Telefone celular pode ajudar na ampliação do acesso a exames
05/06/2008 - 08:53
A Organização Mundial da Saúde afirma que três quartos da população mundial não têm acesso a exames radiológicos, como ressonância magnética, tomografia computadorizada, entre outros.
A Organização Mundial da Saúde afirma que três quartos da população mundial não têm acesso a exames radiológicos, como ressonância magnética, tomografia computadorizada, entre outros. Pensando nisso, engenheiros da Universidade da Califórnia, em Berkeley, estão desenvolvendo uma tecnologia que, além de baratear os custos dos equipamentos de diagnóstico por imagem, facilitaria o envio das informações via telefone celular.
Segundo líder da pesquisa, professor Boris Rubinsky, a maioria destes aparelhos consiste em três partes: o hardware para captação da imagem, o software para o processamento e o monitor.

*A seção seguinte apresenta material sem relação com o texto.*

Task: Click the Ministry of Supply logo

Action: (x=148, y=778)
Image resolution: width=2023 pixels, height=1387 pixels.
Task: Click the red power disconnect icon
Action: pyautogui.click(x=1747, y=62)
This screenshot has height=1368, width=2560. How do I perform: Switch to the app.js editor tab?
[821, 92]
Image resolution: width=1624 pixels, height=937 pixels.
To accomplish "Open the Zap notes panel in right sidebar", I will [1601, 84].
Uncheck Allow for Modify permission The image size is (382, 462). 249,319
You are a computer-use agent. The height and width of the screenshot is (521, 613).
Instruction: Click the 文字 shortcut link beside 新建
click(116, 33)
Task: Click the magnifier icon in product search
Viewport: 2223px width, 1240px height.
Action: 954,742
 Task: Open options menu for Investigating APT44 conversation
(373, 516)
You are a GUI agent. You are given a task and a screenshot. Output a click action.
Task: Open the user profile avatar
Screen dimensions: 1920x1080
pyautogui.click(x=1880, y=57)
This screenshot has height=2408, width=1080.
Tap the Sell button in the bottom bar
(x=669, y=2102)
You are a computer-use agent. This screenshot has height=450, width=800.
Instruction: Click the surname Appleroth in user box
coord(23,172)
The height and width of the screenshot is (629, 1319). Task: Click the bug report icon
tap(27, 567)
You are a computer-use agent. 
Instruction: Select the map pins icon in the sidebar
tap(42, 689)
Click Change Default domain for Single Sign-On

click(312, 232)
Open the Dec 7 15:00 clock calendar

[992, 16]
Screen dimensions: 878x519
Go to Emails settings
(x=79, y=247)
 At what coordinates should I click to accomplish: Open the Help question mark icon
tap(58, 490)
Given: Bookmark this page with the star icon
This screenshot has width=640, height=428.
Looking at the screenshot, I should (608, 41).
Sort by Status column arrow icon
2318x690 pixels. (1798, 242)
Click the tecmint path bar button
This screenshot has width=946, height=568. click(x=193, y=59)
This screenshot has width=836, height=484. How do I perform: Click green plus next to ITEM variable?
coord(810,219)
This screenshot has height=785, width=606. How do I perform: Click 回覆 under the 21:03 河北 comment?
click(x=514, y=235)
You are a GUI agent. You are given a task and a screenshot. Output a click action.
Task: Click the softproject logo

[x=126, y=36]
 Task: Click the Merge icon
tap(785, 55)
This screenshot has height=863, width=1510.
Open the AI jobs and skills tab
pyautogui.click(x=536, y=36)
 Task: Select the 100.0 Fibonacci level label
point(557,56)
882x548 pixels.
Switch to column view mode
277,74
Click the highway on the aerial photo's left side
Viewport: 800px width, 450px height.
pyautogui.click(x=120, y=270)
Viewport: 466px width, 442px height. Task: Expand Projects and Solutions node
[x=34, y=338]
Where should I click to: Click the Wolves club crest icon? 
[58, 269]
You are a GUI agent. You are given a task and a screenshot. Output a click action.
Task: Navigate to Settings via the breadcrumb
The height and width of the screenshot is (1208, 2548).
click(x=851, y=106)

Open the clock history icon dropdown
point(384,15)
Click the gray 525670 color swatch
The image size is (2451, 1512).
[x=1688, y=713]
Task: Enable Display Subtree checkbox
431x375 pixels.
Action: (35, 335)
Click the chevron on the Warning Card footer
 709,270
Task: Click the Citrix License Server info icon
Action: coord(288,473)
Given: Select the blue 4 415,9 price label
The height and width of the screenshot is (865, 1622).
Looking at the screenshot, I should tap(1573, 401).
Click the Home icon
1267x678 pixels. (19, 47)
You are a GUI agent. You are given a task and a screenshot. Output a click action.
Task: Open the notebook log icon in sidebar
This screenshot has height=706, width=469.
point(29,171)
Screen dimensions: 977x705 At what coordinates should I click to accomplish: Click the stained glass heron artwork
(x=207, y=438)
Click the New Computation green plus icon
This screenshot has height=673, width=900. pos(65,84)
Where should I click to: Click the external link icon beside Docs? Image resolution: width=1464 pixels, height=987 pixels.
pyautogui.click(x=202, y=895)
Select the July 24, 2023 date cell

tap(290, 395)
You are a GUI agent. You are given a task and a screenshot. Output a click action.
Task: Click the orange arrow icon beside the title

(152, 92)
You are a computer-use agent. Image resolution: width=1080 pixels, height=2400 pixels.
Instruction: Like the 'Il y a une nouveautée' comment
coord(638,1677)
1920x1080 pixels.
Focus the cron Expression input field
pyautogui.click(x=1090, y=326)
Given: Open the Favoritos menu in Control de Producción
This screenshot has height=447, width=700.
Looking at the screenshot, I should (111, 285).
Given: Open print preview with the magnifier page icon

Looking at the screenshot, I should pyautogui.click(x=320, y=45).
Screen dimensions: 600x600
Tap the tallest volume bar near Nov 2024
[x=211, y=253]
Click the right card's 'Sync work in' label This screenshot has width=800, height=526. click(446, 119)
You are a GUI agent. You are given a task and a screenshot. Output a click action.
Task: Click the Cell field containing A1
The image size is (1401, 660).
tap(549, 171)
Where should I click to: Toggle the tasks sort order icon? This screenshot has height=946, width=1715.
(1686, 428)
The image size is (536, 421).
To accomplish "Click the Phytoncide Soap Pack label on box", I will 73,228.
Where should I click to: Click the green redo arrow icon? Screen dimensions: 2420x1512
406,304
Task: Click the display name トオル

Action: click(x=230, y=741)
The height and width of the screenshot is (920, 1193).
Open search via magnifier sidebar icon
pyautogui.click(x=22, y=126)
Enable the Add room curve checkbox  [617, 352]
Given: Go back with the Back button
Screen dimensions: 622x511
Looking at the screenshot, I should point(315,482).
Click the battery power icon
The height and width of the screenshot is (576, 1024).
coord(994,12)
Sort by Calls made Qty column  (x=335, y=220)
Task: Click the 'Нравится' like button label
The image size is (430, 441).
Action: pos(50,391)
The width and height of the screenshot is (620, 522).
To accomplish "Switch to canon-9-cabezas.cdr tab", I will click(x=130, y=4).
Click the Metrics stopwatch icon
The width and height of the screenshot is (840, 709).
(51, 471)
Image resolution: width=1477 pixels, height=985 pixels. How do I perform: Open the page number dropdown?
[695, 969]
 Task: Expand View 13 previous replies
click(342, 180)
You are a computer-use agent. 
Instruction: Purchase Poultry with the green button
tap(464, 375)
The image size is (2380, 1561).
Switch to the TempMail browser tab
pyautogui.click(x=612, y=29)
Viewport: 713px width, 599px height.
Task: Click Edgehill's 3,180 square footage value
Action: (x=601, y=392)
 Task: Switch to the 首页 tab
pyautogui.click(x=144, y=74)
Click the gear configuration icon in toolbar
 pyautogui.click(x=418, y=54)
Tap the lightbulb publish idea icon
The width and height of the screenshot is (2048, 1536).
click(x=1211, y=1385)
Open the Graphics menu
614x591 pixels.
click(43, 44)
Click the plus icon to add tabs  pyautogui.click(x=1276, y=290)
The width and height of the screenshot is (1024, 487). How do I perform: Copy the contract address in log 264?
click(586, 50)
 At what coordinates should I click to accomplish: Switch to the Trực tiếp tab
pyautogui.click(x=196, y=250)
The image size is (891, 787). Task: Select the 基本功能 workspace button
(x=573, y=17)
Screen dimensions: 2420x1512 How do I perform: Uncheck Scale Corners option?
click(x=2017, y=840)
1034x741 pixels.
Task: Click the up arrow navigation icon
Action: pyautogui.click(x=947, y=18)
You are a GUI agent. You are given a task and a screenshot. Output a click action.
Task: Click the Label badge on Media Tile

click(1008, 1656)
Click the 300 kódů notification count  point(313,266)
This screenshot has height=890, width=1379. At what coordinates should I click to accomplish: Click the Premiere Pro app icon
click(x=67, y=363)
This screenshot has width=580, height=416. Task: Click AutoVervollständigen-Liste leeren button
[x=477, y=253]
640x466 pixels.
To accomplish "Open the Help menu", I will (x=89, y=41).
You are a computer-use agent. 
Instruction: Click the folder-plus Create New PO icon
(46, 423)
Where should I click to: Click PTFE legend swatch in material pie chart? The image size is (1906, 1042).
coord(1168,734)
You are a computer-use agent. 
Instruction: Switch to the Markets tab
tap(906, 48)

Quando estas três partes são combinadas em uma unidade, muitos componentes são redundantes e aumentam o custo da aparelhagem.
Por isso, a proposta dos pesquisadores é separar essas partes para que a peça mais complicada - o software usado para transformar os dados brutos colhidos em imagens relevantes - fique hospedada em uma única central. Essa central de dados poderia receber os dados enviados por diversos aparelhos instalados em diferentes locais e processar os exames de inúmeros pacientes, diminuindo assim, os custos.
O telefone celular serviria não só para enviar os dados, como também, para recebê-los. Assim, o resultado final do exame seria enviado de volta ao aparelho e exibido na tela das clínicas e hospitais.
Na primeira bateria de testes, os pesquisadores californianos conseguiram colher os dados de uma tomografia, enviá-los a uma central onde foram processados e retornaram com sucesso.